Parasternal short axis at the level of the pulmonary valve, (PV).  The PV is just seen to the right of the aortic valve.

Parasternal short axis at the level of the pulmonary valve, (PV), main pulmonary artery, (MPA) and pulmonary bifurcation.  Note the descending thoracic aorta, (D.Th.A.) in cross-section posterior to the pulmonary bifurcation.  Note also the position of the pulmonary valve leaflets to assist with the next image.

Parasternal short axis with colour flow imaging across the PV and main pulmonary artery.  Forward flow in systole is in blue and two red jets are seen during diastole on this image.  The more anterior red jet, (closer to the probe) originates from the PV, so is pulmonary regurgitation, (PR).  The second red jet originates from close to the pulmonary bifurcation and is suggestive of a Patent Ductus Arteriosus, (PDA).  The flow across a PDA is continuous throughout the cardiac cycle,  as the pressure in the Aorta is always greater than the pressure in the MPA.   In this case the flow is moving out of he scan plane during systole and the jet from the PDA is not seen.  The left heart dilates with a PDA, as the left heart is volume overloaded.  A “machinery” murmur can be heard with a stethoscope.



A PDA (patent ductus arteriosus)  is a persistent communication between the descending aorta and the pulmonary artery due to failure of closure of the ductus arteriosus.

The physiological impact and clinical significance of the PDA depend largely on its size and the underlying cardiovascular status of the patient.
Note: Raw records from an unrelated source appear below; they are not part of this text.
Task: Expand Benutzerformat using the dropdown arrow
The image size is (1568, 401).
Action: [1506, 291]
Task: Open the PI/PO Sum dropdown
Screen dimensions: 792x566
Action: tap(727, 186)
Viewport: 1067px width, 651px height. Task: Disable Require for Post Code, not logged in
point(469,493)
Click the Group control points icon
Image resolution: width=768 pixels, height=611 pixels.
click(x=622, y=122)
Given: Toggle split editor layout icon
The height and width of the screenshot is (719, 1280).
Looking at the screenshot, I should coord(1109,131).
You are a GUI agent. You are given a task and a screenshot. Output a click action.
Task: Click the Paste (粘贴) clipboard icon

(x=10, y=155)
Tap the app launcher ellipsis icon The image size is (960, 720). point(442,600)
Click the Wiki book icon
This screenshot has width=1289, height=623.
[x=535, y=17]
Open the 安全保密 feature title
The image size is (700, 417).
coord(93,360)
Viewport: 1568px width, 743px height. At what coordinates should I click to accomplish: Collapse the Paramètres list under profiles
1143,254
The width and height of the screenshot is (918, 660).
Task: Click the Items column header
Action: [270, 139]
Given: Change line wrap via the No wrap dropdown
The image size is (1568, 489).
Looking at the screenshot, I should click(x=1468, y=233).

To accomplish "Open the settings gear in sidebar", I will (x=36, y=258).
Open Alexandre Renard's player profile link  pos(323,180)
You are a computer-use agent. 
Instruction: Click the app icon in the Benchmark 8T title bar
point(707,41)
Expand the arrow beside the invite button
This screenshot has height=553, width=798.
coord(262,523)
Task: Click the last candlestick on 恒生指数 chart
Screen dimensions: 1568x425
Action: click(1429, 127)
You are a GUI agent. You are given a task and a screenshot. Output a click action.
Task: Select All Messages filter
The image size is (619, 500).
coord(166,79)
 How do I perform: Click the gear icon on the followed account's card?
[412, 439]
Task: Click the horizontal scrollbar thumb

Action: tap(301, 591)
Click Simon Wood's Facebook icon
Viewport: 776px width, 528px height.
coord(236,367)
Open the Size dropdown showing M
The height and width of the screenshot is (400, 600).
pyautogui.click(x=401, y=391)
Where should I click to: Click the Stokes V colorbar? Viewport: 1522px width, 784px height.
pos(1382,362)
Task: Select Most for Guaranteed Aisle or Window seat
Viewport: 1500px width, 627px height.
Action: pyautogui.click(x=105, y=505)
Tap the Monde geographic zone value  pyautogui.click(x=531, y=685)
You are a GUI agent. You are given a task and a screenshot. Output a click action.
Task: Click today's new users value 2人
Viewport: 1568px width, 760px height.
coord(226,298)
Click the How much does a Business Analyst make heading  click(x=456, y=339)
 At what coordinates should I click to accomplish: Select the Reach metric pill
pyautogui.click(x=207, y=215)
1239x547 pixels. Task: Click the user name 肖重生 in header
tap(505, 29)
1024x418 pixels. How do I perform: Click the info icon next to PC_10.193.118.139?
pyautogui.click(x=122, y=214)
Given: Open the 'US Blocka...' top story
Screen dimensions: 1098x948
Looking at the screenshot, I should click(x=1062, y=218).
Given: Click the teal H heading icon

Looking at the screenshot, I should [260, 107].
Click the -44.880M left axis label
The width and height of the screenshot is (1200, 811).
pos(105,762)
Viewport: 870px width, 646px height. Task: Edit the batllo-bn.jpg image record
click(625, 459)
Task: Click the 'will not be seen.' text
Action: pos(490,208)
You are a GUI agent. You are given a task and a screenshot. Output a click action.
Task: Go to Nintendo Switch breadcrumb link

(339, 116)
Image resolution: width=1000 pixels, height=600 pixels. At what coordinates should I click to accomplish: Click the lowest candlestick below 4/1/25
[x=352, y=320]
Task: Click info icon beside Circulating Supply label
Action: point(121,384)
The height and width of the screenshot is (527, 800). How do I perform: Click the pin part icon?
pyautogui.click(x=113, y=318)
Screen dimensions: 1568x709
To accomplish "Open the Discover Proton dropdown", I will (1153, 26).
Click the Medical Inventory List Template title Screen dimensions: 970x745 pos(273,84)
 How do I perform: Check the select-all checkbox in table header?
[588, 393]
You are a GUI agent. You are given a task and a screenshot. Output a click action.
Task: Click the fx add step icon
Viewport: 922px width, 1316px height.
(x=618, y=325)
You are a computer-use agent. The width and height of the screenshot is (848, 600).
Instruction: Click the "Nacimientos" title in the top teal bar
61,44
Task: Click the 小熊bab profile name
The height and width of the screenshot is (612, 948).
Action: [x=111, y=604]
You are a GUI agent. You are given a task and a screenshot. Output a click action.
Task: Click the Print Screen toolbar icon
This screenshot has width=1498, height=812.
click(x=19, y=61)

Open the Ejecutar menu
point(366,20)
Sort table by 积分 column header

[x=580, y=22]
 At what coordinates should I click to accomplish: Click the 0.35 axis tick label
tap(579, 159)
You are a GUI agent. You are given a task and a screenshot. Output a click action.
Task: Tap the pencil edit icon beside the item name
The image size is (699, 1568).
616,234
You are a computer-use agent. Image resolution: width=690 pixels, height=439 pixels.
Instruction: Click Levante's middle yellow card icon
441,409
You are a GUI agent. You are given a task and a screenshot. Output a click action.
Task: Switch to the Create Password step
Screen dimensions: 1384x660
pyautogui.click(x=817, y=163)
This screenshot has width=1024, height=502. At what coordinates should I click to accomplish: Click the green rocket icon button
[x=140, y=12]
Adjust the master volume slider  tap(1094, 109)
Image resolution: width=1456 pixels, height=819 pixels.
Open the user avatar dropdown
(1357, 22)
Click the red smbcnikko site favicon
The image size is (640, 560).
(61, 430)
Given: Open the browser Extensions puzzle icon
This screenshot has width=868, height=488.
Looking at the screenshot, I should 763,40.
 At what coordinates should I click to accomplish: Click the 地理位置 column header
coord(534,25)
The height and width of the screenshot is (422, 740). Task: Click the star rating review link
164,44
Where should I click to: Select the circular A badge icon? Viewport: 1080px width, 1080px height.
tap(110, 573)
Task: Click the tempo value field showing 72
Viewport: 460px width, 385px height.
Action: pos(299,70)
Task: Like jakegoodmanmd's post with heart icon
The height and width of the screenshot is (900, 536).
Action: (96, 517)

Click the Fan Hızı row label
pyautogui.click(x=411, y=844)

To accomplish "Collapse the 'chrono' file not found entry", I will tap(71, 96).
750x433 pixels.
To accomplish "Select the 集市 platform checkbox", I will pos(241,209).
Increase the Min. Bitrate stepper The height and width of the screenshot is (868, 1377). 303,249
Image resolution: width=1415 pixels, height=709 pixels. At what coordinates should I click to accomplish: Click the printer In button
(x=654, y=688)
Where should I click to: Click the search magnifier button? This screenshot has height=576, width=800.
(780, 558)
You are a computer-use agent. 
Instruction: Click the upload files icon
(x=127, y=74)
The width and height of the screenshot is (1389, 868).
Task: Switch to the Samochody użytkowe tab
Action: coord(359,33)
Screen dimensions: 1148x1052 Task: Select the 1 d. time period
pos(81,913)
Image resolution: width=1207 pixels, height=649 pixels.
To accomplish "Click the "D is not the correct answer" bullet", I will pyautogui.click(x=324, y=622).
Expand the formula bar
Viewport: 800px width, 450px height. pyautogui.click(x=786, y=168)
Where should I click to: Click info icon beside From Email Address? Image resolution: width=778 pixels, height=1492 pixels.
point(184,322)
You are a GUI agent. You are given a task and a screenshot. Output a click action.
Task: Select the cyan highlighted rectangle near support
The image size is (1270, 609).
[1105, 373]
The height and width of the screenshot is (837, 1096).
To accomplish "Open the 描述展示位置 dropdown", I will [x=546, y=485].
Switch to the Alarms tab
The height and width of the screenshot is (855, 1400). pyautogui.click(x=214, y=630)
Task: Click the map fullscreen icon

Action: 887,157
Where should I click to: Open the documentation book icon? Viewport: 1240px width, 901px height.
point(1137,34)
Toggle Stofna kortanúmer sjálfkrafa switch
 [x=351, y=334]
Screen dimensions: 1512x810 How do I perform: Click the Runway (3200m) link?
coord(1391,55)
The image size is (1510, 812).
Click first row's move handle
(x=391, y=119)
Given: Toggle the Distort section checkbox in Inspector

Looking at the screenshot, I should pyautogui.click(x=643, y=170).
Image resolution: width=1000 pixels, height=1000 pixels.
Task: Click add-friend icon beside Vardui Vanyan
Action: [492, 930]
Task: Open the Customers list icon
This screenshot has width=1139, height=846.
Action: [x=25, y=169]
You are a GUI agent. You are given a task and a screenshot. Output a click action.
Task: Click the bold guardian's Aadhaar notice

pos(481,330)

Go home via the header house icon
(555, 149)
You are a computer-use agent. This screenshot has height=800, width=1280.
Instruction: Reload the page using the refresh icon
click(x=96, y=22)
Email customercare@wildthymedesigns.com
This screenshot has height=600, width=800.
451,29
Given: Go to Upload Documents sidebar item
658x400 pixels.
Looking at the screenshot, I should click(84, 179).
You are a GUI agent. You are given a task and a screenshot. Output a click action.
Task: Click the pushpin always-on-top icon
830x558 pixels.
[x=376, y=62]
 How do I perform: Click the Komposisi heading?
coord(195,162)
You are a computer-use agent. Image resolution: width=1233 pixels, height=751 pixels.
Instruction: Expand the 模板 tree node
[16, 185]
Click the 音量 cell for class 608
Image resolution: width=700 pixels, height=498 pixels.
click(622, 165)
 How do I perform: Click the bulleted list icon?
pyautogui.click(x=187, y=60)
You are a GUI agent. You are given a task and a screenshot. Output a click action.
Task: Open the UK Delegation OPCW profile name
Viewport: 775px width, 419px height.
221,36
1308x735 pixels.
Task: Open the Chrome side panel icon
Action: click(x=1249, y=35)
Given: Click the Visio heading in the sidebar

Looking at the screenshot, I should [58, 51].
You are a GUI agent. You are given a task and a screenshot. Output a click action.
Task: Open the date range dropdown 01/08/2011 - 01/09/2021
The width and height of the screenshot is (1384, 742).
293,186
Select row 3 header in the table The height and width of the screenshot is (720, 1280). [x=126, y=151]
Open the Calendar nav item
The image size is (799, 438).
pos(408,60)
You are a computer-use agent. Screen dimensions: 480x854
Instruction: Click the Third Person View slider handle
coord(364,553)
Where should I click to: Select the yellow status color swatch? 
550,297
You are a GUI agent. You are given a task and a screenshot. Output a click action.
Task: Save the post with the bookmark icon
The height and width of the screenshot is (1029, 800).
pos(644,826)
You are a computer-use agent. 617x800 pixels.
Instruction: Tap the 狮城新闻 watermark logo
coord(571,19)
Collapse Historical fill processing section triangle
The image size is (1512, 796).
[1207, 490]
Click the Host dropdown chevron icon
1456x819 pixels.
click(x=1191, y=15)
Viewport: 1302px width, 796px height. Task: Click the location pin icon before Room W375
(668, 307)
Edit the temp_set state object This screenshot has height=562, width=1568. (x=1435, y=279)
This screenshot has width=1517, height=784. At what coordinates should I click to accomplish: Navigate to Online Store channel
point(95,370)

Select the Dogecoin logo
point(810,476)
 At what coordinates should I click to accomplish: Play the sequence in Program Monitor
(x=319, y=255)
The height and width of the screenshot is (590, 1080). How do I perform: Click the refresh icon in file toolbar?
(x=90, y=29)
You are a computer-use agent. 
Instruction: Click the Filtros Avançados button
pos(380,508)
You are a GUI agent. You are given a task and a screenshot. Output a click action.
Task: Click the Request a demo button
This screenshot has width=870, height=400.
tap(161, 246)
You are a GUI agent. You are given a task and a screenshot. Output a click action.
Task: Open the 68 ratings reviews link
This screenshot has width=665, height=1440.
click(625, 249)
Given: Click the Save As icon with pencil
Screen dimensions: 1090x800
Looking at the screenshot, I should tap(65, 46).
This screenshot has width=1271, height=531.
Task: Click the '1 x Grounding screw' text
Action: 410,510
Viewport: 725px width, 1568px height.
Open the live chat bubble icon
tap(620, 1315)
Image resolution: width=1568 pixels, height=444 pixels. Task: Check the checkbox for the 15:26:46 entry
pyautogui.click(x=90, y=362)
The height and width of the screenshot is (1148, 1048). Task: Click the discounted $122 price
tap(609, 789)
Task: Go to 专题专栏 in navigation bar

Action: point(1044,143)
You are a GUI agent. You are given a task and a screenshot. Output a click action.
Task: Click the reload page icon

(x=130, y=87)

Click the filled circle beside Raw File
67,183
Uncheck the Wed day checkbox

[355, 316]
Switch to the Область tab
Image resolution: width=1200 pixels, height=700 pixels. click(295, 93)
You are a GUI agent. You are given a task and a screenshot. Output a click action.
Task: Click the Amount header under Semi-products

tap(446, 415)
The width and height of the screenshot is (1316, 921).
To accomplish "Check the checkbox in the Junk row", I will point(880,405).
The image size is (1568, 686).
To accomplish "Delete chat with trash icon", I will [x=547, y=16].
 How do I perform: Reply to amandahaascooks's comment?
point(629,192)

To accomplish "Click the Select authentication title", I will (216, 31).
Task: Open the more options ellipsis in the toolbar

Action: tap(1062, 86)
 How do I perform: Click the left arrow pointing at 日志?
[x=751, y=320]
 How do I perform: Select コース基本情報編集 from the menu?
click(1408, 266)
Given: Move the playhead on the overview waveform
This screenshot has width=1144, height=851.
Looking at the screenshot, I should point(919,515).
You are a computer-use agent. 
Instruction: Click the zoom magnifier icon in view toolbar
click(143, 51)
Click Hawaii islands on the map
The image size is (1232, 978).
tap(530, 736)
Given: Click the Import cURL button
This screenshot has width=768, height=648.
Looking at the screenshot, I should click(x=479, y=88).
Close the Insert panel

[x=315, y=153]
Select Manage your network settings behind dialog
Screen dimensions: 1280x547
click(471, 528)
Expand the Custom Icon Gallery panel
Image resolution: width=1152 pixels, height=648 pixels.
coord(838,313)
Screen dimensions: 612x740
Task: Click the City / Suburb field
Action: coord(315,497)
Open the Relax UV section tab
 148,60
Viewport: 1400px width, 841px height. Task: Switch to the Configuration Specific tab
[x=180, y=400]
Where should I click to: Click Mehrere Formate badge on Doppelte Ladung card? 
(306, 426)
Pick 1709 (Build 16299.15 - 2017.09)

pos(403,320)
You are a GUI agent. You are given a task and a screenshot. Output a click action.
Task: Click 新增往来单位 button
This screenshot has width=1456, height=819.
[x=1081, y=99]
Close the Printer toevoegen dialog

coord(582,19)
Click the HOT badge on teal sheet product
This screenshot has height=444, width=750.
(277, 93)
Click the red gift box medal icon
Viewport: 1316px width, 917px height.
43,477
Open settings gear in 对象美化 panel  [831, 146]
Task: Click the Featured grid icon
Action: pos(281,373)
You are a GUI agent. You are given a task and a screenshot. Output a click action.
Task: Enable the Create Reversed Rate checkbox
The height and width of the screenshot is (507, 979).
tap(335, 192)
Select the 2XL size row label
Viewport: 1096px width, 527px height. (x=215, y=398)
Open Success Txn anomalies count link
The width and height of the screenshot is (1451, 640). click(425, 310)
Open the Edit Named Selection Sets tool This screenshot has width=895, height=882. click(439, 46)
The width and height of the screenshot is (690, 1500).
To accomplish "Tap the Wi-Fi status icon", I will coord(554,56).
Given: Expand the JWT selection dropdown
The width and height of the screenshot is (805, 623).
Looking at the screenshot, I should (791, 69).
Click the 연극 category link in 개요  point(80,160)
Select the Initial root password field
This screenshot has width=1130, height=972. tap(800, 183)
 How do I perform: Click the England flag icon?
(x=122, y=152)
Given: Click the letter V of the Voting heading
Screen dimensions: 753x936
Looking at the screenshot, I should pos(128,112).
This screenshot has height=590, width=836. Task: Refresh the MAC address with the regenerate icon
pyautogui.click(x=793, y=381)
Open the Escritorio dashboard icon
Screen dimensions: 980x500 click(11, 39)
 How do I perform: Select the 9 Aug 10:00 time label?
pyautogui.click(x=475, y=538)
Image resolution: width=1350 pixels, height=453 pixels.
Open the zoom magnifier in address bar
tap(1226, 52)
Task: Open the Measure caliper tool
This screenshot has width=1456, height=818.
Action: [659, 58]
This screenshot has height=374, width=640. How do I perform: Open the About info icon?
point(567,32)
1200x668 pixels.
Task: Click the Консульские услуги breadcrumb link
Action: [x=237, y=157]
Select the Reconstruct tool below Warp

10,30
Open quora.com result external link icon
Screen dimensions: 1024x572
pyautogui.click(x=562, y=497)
The PDA may be “silent” (not evident clinically but diagnosed incidentally by echocardiography done for a different reason), small, moderate, or large.

Left-to-right shunting through the ductus arteriosus results in increased pulmonary circulation and left heart volume overload. Increased pulmonary flow from the ductal shunting leads to increased pulmonary fluid volume, and in patients with moderate or large shunts, this causes decreased lung compliance, which may result in increased work of breathing.

Adults with undiagnosed  PDA may present with signs and symptoms of heart failure, atrial arrhythmia (due to progressive left atrial enlargement) or even differential cyanosis limited to the lower extremities, indicating shunting of deoxygenated blood from the pulmonary to systemic circulation.

The clinical history of patients however varies from those who are completely asymptomatic to those with severe congestive heart failure or Eisenmenger’s syndrome. Most patients compensate well even with a moderate left-to-right shunt and remain asymptomatic during childhood however many years of chronic volume overload may lead to symptoms of congestive heart failure in adulthood.